Pointing data for screenshots -
** BEGIN **
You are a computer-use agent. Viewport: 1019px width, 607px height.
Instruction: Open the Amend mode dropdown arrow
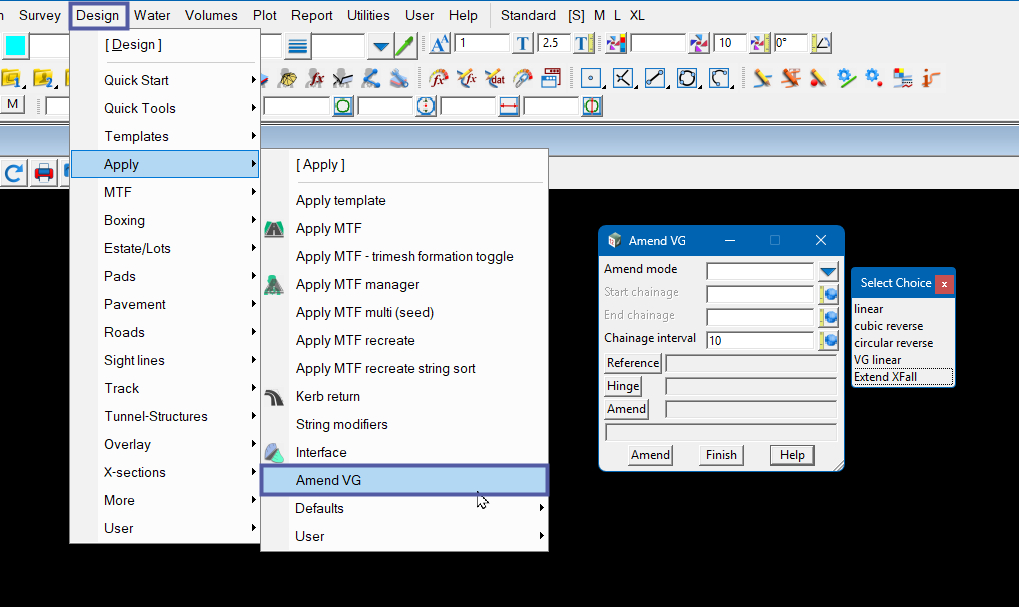click(828, 271)
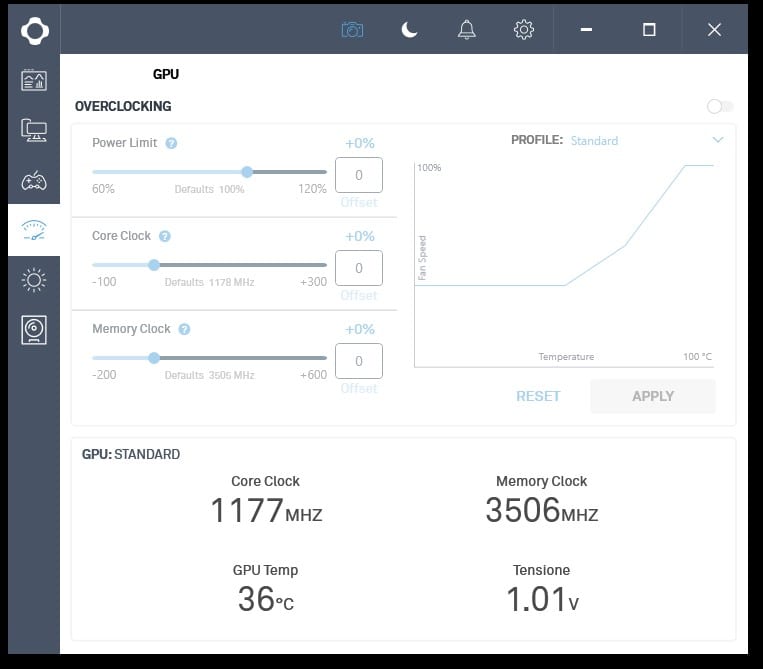
Task: Open gamepad gaming sidebar icon
Action: [x=34, y=181]
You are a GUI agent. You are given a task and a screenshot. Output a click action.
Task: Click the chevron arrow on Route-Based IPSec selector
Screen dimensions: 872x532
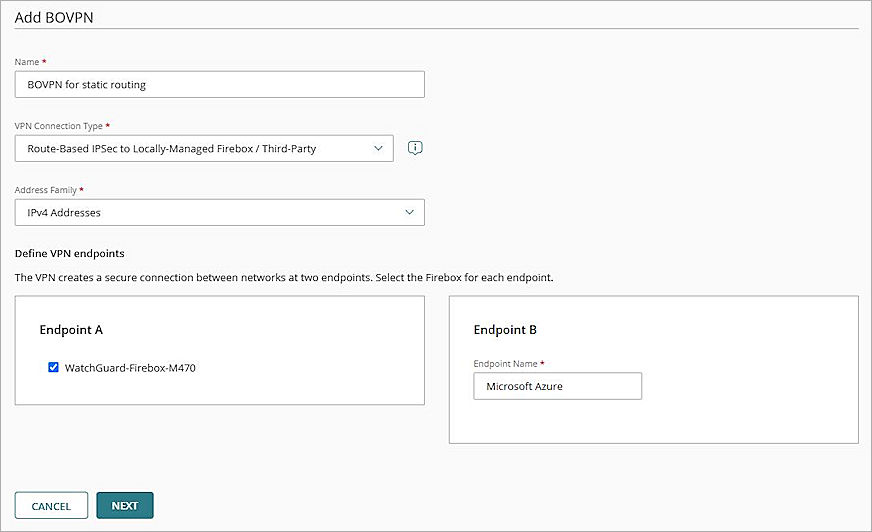(x=377, y=148)
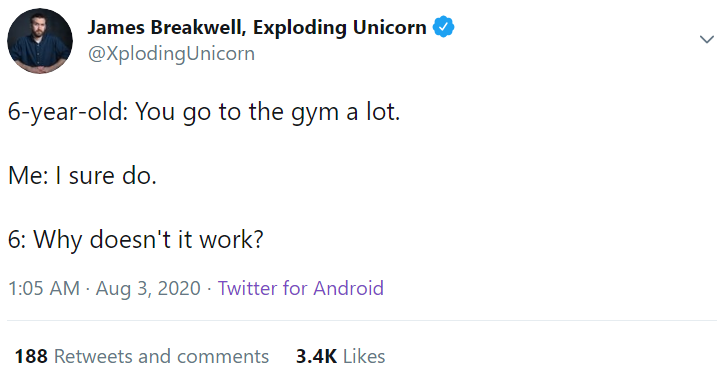Open the tweet options chevron menu
Screen dimensions: 726x380
[707, 39]
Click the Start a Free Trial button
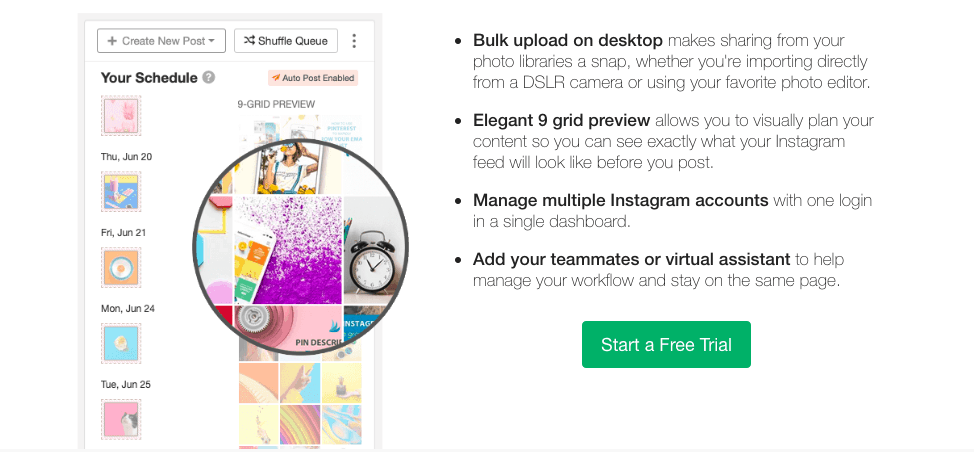This screenshot has height=452, width=974. [666, 345]
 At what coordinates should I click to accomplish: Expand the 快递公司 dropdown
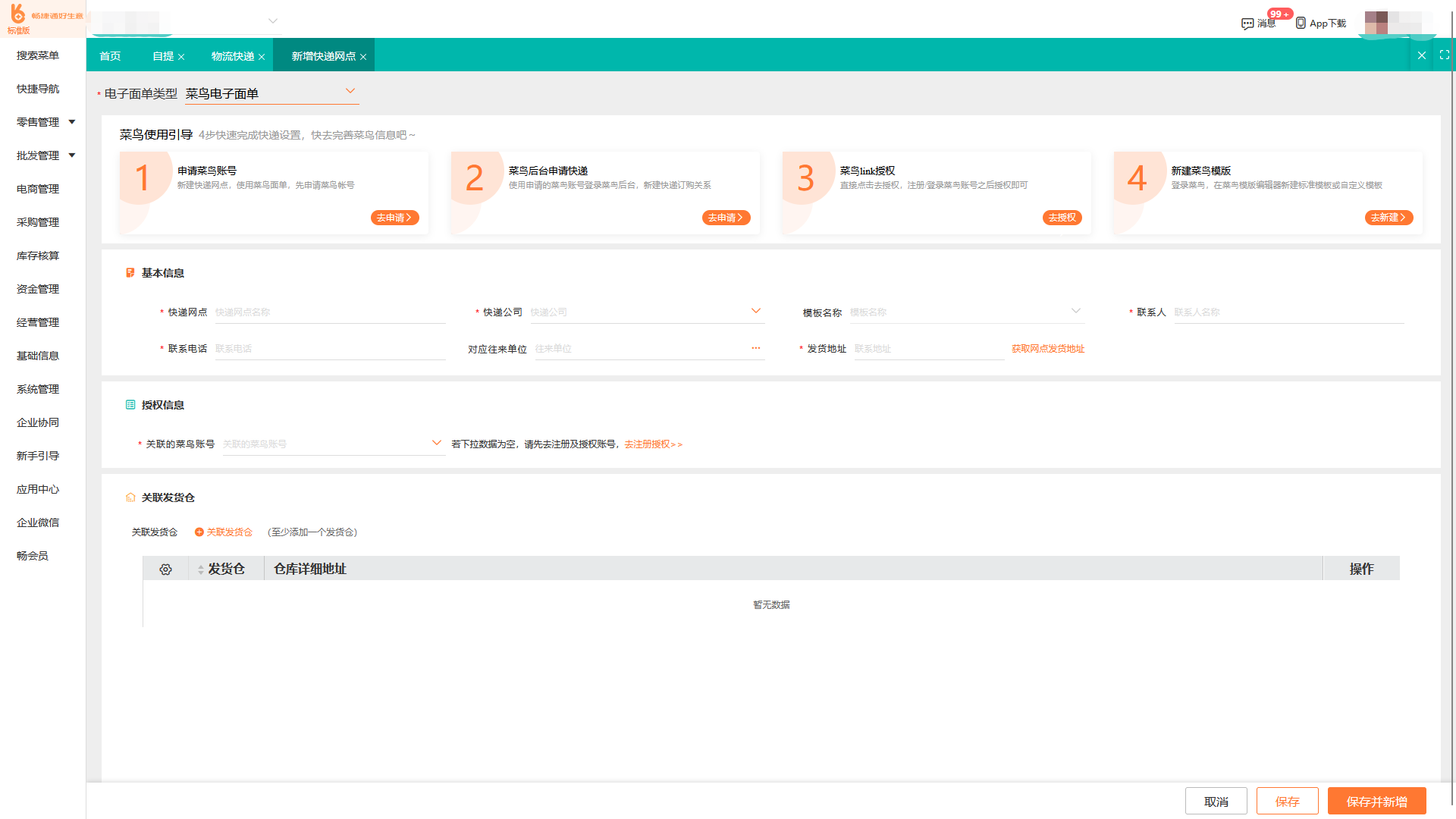[x=756, y=312]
** END **
Problem requirements -
Copy the material word for word, from its first line through the line containing "This screenshot has". Omit the pictures from your copy.

Full solution -
You are a computer-use agent. Viewport: 1019px width, 607px height.
Instruction: Open the Amend mode dropdown arrow
click(828, 271)
Task: Open gamepad gaming sidebar icon
Action: [x=34, y=181]
You are a GUI agent. You are given a task and a screenshot. Output a click action.
Task: Click the chevron arrow on Route-Based IPSec selector
Screen dimensions: 872x532
(x=377, y=148)
Open the tweet options chevron menu
Screen dimensions: 726x380
[707, 39]
Click the Start a Free Trial button
This screenshot has height=452, width=974. [666, 345]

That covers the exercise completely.